Even a valid choice-of-law clause has limits. A court can disregard the designated jurisdiction’s law if applying it to a particular provision would violate a fundamental public policy of the state where the dispute is being decided. If the agreement contains no choice-of-law provision at all, the forum state’s law applies by default. For couples who own property in multiple states or who anticipate relocating, including a thoughtful choice-of-law provision is one of the most practical things they can do.

Amending or Revoking an Agreement

The UPMAA treats any modification or revocation as an “amendment,” and amendments must satisfy the same formalities as the original agreement. That means a written record signed by both parties. An oral agreement to tear up a prenup is not enforceable, no matter how sincere the conversation was at the time.2NAEPC Journal of Estate and Tax Planning. Uniform Premarital and Marital Agreements Act – Definitions

Just as with the original agreement, no additional consideration is required to amend or revoke. One spouse does not need to offer something new in exchange for the other spouse’s agreement to change the terms. The timing of the amendment determines its classification: an amendment signed before the wedding to a premarital agreement remains a premarital agreement; one signed after the wedding becomes a marital agreement and is evaluated under those standards. State equitable doctrines may apply in exceptional circumstances to enforce or modify agreements without a writing, but relying on that exception is a gamble.

State Adoption

Despite its improvements over the 1983 act, the UPMAA has seen limited adoption. As of the most recent available data, Colorado and North Dakota are the only states to have enacted the UPMAA. Colorado’s version took effect in July 2014. Approximately 29 states and the District of Columbia have adopted some version of either the UPAA or the UPMAA, meaning the older 1983 act remains the governing framework in the large majority of those jurisdictions.

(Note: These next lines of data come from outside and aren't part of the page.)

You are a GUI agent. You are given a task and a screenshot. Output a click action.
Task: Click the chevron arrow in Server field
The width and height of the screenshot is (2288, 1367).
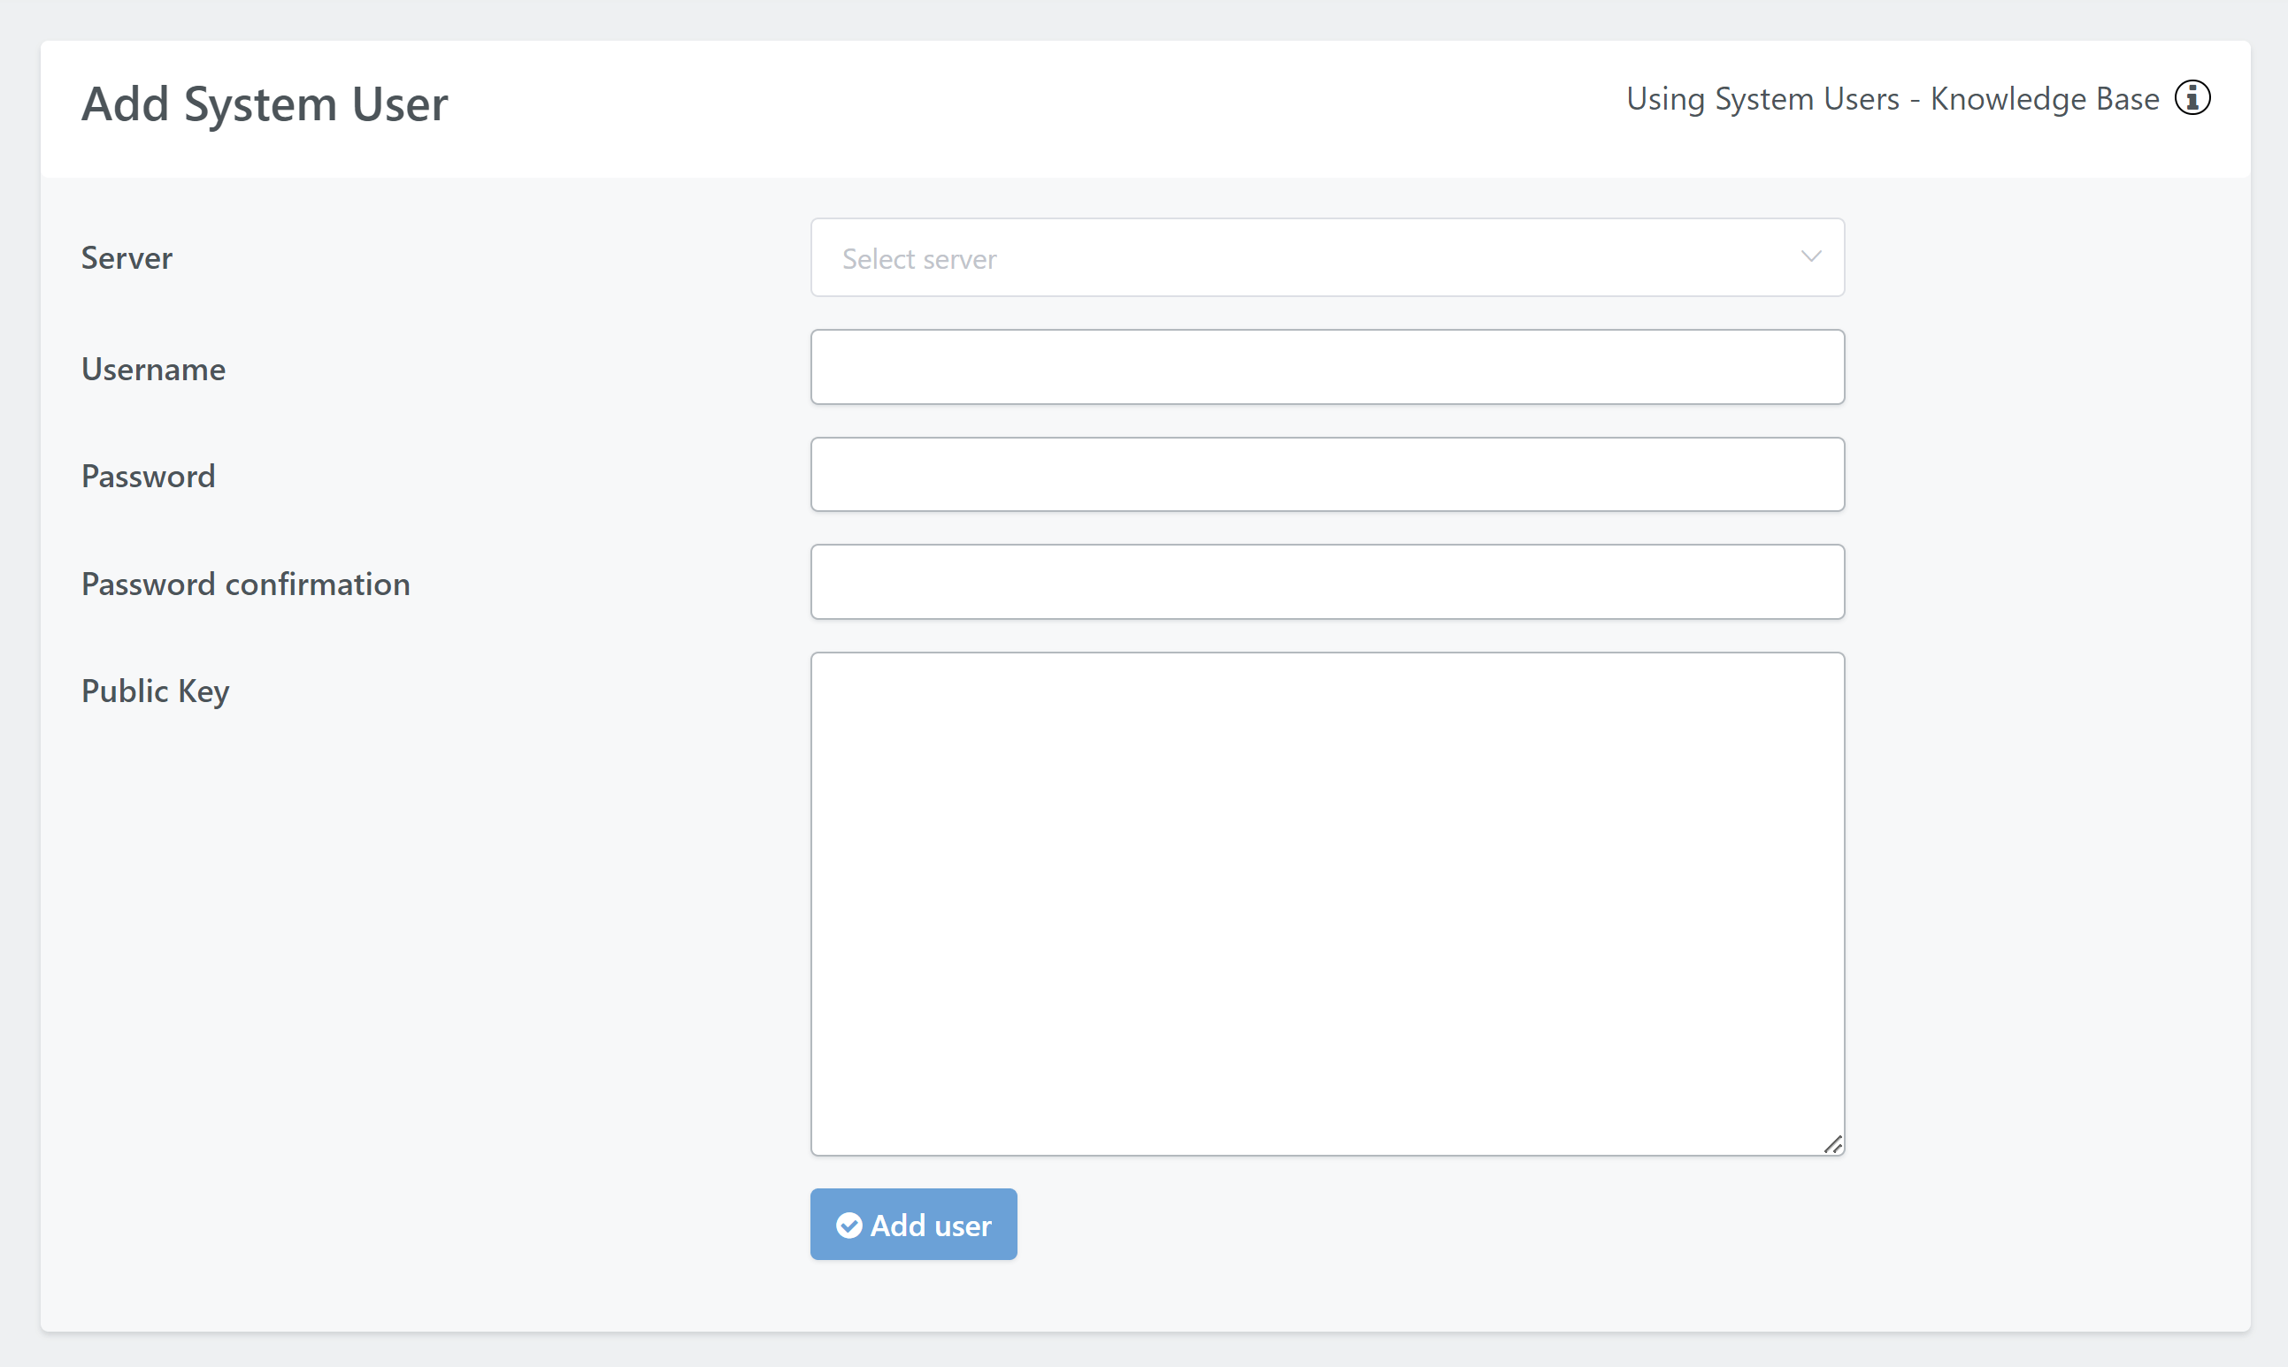(x=1811, y=257)
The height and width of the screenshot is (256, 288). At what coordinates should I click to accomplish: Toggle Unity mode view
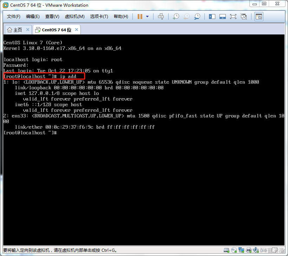coord(243,16)
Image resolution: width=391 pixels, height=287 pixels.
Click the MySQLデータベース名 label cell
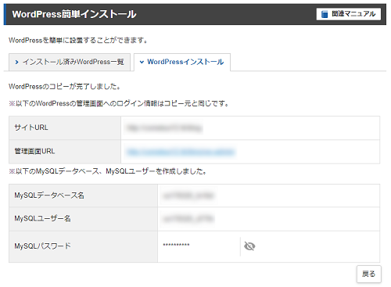click(83, 196)
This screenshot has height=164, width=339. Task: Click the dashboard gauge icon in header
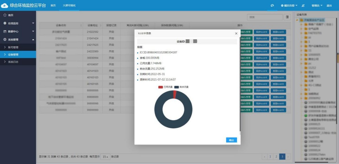tap(272, 5)
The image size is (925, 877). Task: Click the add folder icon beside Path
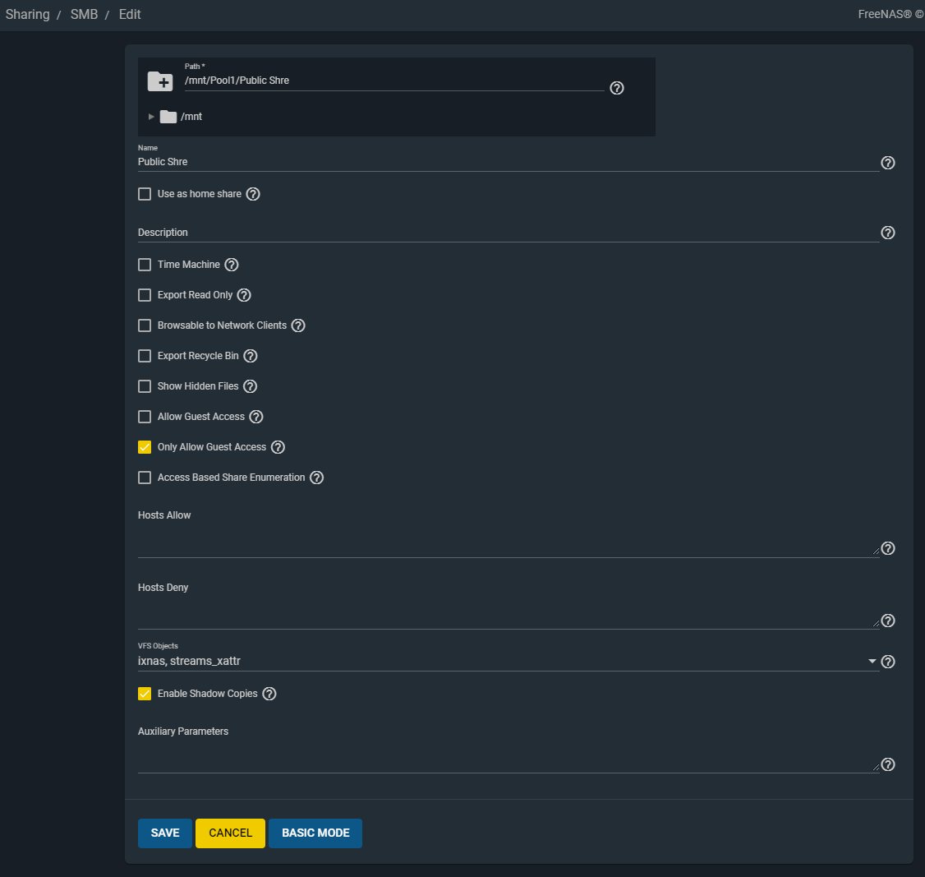tap(160, 81)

The remaining states follow their own common-law or statutory rules for premarital and marital agreements, which can differ substantially from either uniform act. This patchwork is precisely the problem the Uniform Law Commission set out to solve, and the limited adoption of the UPMAA means that couples crossing state lines still face real uncertainty about how their agreements will be treated. Consulting a family law attorney in your current state of residence — and any state you plan to move to — remains essential before relying on any premarital or marital agreement.